**TASK REQUIREMENTS:**
Transcribe exactly the lines from the one holding "Open the Pełny zakres range dropdown" to the end of the data below, including both of those lines and no others.

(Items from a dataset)

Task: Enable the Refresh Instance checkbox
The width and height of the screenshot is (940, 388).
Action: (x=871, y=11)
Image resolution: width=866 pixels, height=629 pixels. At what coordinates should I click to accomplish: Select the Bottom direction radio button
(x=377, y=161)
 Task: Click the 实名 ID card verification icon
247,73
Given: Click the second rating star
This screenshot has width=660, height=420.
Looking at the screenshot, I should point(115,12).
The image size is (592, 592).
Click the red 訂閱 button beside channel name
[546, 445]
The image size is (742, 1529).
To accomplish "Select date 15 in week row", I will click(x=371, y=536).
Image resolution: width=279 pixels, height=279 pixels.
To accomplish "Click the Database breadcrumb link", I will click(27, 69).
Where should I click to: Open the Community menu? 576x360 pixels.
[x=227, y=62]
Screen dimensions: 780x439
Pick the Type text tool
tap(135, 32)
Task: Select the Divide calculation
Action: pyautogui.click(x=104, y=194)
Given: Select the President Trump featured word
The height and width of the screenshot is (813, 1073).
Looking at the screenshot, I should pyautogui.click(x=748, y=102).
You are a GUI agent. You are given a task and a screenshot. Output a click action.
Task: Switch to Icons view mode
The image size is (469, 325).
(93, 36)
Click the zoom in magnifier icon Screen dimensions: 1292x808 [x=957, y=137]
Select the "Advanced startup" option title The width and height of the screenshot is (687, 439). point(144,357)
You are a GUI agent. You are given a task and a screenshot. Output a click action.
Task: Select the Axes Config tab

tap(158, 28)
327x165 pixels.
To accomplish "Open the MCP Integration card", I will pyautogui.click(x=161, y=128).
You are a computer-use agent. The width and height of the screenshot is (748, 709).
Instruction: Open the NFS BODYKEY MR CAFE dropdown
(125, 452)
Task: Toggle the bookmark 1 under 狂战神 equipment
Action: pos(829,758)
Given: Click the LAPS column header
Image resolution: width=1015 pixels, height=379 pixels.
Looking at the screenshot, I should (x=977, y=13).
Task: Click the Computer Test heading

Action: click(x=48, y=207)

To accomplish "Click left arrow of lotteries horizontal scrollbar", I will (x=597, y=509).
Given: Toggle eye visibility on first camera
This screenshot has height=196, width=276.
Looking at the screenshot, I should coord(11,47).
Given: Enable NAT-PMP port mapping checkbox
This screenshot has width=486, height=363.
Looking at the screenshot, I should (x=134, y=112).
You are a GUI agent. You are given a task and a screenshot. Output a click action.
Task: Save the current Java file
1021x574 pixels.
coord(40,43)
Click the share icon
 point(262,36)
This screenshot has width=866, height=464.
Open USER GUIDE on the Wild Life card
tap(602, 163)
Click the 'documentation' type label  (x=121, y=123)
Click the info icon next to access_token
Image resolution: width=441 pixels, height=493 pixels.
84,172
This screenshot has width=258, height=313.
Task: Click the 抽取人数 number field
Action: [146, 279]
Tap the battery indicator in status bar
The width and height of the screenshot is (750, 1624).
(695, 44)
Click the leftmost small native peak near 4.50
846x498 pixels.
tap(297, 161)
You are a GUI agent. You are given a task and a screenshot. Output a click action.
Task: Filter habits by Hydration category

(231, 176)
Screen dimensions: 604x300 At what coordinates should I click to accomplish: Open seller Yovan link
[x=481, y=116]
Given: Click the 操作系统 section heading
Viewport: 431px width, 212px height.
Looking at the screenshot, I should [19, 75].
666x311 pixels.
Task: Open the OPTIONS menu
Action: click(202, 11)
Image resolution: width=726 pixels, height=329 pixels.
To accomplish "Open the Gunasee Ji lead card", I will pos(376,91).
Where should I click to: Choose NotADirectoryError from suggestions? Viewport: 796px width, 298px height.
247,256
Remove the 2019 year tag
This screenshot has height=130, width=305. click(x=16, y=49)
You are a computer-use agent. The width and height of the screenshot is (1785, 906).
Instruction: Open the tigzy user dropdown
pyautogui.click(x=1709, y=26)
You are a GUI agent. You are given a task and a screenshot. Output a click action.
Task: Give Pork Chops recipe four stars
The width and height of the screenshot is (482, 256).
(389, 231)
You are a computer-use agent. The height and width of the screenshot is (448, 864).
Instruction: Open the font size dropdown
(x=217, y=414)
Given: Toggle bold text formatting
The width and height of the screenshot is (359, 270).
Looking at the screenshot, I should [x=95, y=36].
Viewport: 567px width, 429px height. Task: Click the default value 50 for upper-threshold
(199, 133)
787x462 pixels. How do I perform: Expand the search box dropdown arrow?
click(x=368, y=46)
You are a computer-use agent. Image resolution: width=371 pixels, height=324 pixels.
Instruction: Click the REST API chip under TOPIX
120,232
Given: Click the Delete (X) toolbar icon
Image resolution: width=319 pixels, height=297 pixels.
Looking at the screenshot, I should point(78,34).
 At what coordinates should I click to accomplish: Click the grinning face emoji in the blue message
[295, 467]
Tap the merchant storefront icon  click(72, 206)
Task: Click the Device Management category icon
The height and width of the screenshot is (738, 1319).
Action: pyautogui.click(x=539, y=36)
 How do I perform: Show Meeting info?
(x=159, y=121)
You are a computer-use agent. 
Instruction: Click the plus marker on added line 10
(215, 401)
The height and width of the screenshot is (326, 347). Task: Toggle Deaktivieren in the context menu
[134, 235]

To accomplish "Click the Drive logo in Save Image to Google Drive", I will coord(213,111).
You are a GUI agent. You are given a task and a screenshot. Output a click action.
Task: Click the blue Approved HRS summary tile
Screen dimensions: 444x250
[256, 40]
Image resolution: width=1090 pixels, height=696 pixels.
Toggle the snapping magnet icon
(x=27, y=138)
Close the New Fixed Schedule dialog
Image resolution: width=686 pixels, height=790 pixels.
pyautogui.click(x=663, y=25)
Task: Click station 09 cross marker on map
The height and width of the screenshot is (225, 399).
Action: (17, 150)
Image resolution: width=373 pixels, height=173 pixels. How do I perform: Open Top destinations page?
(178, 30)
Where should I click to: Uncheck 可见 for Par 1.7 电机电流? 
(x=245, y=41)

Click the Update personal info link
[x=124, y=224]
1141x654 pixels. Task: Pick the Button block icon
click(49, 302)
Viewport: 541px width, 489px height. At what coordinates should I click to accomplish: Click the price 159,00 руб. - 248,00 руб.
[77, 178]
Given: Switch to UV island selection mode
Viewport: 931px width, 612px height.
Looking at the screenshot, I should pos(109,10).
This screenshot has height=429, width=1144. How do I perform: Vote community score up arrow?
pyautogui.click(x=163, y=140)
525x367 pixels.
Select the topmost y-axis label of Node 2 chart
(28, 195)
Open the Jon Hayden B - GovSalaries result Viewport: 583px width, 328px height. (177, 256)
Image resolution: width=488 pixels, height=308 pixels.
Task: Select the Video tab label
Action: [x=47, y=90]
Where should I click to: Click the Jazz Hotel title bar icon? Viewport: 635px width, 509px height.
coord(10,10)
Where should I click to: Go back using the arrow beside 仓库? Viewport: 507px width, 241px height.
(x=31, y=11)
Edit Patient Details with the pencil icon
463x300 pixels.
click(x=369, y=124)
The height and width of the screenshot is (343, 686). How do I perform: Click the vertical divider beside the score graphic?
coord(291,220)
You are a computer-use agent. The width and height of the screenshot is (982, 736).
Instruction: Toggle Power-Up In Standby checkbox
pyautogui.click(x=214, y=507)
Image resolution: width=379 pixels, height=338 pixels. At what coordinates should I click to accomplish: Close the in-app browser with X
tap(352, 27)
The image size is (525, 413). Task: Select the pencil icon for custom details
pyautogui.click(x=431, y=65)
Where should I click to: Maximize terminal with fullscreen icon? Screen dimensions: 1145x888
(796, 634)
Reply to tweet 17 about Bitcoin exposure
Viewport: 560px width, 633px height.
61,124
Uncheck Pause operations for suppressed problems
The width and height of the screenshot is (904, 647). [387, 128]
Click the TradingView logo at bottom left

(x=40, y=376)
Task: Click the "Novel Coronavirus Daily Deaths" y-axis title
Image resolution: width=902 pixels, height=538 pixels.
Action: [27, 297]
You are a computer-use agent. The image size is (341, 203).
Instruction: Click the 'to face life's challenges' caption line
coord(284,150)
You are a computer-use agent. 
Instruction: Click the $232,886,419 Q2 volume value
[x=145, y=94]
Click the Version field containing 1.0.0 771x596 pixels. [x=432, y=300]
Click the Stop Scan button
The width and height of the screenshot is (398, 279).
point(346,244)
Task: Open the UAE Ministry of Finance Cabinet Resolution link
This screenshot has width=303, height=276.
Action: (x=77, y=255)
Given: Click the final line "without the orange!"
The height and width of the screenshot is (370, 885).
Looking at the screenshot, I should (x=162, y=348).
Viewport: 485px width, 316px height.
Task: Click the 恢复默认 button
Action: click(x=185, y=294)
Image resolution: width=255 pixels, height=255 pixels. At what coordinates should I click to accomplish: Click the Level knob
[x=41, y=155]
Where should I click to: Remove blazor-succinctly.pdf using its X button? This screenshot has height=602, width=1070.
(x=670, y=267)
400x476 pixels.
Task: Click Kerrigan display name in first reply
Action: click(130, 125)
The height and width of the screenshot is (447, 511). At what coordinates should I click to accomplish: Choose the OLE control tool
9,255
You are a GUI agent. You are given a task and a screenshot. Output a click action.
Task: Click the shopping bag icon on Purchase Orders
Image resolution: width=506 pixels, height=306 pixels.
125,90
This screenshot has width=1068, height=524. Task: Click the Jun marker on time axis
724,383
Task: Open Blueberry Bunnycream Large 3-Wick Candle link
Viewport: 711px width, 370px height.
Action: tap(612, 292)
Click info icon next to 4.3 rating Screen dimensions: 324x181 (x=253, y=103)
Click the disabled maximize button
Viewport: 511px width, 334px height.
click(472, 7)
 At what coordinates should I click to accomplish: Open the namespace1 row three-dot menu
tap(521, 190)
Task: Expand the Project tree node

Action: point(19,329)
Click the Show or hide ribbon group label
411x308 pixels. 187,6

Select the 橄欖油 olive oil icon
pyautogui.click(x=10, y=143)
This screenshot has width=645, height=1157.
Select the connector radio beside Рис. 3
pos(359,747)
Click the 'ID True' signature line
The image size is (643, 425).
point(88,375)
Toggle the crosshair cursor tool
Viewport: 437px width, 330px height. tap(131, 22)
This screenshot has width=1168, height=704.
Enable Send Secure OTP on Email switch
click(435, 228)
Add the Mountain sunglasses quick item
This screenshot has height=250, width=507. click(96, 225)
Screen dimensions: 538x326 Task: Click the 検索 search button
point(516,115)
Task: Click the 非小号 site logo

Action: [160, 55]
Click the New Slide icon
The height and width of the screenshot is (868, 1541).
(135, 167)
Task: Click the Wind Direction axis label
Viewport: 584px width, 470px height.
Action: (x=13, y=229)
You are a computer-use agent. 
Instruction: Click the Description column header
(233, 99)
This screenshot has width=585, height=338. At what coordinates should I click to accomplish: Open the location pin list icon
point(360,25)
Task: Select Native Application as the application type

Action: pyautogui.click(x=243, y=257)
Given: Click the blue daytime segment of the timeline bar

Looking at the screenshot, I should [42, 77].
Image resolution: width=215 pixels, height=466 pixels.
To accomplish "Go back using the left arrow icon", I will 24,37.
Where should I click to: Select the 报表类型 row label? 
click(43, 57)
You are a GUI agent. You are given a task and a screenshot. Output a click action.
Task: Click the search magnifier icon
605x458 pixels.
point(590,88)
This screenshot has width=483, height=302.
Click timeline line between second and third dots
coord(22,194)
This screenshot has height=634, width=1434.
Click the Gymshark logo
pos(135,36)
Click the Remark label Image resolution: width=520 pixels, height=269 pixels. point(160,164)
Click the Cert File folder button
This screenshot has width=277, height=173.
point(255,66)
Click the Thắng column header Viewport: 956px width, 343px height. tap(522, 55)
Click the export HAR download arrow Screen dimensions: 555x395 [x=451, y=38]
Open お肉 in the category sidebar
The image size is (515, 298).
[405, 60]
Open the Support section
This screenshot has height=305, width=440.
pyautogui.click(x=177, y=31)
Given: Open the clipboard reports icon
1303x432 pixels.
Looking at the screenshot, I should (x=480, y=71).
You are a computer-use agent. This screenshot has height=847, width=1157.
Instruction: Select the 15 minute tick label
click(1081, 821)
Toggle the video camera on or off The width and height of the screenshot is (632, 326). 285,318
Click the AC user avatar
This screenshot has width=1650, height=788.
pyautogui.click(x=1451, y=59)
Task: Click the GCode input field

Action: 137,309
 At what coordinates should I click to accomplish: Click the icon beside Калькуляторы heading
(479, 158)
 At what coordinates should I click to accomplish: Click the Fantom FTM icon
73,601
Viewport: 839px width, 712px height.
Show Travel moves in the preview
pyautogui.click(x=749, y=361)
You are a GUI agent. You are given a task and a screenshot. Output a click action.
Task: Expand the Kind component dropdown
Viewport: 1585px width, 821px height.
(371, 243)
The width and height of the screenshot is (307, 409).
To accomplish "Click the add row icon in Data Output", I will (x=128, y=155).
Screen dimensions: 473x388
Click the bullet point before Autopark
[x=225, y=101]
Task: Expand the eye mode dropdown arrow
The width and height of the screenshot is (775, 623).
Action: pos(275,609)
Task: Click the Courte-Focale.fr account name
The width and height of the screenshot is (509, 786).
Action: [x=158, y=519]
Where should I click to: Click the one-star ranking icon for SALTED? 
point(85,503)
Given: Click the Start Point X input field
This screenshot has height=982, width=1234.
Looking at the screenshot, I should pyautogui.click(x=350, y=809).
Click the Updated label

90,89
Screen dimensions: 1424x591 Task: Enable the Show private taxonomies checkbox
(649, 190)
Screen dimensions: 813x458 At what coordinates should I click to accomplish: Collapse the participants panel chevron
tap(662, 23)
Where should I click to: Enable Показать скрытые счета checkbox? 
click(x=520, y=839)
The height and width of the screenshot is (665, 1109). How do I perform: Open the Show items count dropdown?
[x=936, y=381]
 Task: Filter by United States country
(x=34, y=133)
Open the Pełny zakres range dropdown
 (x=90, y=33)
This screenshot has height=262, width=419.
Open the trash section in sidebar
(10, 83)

**RESPONSE BOX:**
Open the Pełny zakres range dropdown
 (x=90, y=33)
This screenshot has height=262, width=419.
Open the trash section in sidebar
(10, 83)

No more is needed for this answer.